▶ _Task instructions_
Within this material, find every line where the string "computer" appears, and copy it out.
== Segment start ==
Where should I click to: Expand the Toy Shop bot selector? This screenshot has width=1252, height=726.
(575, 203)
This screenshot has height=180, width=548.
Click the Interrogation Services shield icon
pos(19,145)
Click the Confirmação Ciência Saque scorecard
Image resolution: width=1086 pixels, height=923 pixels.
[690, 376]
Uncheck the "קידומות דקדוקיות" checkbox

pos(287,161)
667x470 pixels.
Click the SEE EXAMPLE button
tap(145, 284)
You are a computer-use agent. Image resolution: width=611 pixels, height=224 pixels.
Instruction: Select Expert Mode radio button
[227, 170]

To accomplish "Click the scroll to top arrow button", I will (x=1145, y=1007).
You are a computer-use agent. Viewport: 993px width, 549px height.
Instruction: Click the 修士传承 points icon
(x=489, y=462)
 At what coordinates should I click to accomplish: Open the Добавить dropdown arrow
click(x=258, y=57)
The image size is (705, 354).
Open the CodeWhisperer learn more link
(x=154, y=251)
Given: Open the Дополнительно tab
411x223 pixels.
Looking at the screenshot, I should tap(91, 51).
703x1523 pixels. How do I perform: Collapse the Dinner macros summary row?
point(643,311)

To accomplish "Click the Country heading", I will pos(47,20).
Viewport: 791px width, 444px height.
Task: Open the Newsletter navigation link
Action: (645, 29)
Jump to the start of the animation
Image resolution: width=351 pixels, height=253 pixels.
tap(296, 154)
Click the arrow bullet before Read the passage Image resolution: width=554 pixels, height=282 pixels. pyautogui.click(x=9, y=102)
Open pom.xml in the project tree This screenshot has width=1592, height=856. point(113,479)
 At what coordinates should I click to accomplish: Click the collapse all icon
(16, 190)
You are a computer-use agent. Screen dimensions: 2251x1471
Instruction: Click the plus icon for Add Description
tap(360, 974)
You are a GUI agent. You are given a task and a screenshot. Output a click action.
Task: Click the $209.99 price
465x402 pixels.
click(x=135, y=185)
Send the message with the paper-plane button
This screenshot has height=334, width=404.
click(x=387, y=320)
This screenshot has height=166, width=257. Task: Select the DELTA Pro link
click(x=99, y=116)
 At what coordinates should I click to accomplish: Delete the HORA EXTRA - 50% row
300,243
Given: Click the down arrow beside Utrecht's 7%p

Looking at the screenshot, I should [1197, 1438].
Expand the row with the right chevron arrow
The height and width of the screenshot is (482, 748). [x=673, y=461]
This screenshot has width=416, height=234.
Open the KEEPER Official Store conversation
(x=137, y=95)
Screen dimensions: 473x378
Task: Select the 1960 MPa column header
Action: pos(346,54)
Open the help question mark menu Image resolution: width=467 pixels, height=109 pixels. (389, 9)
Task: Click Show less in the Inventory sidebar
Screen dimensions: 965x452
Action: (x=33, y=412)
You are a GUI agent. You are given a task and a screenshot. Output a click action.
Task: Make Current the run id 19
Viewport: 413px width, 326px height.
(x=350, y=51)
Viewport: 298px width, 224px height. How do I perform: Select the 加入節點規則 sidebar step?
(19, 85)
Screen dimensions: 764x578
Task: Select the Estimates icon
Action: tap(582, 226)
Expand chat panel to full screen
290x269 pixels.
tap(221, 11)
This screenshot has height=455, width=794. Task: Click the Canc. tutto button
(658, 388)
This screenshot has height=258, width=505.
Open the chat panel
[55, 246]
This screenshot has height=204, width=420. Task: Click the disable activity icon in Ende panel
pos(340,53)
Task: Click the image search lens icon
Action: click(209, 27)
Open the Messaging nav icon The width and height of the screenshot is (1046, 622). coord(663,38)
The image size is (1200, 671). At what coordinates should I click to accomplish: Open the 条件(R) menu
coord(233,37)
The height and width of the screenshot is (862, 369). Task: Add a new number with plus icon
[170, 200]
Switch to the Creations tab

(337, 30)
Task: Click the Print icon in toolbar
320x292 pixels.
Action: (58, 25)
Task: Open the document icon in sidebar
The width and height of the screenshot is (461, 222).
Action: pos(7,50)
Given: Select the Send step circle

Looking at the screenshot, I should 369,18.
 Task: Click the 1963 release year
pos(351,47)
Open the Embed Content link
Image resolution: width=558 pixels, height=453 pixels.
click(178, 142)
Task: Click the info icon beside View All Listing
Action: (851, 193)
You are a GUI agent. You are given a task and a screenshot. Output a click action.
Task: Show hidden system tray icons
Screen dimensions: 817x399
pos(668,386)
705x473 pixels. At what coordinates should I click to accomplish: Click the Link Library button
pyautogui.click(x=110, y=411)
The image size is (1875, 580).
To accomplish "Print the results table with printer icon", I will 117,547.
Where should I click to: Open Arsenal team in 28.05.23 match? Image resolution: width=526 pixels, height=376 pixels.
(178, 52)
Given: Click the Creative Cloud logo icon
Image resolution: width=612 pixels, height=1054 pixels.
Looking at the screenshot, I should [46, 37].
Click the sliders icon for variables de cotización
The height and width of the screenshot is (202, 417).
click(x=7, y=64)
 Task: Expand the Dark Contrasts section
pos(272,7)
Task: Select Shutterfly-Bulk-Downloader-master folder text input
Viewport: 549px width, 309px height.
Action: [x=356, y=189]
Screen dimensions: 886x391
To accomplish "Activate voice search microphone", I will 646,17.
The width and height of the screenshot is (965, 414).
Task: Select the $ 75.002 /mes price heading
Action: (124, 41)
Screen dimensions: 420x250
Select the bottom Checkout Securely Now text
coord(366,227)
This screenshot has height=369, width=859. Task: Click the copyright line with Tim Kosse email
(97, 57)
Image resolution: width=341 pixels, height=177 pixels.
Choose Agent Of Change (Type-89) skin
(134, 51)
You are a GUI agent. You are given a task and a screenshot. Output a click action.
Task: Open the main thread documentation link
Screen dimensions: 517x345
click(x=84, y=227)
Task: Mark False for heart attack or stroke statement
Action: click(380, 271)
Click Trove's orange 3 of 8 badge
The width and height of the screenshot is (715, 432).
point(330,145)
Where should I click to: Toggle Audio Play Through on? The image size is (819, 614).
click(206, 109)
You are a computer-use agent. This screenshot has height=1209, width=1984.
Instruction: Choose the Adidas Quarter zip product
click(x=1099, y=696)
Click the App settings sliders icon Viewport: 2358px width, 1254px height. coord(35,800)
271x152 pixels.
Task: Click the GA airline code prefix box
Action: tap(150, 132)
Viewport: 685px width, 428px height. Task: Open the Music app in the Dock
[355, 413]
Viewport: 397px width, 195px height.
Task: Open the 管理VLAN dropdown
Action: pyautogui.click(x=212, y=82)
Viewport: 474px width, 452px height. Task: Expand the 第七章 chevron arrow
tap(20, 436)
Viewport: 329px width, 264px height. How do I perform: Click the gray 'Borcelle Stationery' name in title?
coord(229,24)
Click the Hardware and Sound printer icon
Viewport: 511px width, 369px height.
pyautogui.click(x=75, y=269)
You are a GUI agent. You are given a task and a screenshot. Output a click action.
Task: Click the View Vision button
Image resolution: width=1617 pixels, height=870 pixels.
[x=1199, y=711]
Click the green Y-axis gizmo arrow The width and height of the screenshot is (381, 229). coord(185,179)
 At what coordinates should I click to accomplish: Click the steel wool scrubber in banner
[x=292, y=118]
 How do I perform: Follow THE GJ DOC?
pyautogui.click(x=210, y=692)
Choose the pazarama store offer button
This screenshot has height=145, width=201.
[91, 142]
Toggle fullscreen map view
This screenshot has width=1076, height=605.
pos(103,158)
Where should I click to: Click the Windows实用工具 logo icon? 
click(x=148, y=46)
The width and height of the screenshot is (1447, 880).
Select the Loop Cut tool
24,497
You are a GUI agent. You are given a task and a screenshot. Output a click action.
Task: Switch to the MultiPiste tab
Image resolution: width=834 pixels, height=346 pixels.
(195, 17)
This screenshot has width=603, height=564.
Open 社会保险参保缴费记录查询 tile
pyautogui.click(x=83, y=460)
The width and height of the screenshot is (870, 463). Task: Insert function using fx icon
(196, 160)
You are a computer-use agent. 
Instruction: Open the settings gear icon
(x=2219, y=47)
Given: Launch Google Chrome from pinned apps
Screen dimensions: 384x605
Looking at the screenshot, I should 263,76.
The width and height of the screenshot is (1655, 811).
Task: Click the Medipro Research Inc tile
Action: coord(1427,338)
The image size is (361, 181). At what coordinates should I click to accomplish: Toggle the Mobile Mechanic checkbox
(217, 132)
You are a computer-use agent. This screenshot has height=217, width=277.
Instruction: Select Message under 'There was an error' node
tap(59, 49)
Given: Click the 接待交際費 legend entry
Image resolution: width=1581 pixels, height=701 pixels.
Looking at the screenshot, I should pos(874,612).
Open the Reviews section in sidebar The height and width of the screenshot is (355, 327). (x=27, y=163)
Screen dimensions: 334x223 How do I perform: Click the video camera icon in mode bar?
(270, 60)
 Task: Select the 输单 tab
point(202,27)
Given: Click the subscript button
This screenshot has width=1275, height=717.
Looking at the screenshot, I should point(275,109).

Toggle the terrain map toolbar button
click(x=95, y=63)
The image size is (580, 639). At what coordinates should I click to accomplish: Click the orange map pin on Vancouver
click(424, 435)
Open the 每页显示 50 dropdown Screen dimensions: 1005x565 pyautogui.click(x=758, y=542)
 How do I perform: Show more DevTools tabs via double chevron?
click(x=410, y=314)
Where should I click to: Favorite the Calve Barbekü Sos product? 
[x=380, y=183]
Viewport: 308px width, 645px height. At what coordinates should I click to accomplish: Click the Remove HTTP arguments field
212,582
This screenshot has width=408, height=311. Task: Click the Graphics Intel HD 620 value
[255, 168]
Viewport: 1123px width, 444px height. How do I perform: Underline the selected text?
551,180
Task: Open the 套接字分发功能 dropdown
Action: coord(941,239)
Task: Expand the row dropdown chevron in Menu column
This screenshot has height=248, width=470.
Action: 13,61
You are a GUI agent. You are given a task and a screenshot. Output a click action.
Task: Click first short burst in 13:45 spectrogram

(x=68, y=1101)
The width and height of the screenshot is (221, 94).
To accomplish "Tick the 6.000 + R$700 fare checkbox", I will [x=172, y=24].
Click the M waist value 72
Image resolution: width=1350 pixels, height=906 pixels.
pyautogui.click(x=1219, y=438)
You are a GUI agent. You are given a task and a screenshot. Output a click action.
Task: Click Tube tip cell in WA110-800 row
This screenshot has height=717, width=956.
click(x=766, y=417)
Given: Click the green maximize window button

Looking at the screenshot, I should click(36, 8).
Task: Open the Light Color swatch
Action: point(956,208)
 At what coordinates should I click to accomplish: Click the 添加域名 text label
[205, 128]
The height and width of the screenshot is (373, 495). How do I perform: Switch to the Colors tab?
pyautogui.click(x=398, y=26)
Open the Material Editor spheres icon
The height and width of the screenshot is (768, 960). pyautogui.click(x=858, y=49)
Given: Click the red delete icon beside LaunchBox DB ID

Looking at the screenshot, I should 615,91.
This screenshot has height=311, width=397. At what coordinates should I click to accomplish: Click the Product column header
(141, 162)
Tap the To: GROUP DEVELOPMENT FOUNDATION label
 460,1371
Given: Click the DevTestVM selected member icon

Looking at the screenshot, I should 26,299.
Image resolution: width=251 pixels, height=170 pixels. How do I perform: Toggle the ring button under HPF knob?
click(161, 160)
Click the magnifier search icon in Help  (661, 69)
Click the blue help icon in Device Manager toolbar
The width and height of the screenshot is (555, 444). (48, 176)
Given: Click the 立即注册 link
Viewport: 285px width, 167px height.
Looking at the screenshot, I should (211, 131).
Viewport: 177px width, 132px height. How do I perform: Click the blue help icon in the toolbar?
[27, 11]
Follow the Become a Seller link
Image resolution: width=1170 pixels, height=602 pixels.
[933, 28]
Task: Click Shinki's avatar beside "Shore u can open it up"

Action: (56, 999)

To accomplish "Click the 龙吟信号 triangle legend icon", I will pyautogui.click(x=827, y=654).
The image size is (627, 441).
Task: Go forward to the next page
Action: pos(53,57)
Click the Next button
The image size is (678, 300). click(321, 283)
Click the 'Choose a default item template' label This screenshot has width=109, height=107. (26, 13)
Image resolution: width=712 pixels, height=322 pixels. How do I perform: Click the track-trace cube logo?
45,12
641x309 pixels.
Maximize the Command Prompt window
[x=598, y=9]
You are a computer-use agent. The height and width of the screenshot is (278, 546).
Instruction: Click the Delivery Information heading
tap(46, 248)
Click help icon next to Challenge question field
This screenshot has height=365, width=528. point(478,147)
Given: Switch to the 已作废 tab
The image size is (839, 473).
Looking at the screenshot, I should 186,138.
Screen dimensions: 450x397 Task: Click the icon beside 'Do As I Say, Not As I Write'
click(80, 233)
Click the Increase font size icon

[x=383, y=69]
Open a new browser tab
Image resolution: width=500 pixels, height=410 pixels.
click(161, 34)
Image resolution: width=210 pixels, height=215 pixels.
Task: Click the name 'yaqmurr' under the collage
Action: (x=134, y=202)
== Segment end ==
▶ _The completed task_
You are a computer-use agent. Image resolution: width=611 pixels, height=224 pixels.
You are a computer-use agent. Viewport: 993px width, 549px height.
You are a computer-use agent. Screen dimensions: 2251x1471
You are a computer-use agent. This screenshot has height=1209, width=1984.
You are a computer-use agent. 
You are a computer-use agent. This screenshot has height=217, width=277.
You are a computer-use agent. The height and width of the screenshot is (278, 546).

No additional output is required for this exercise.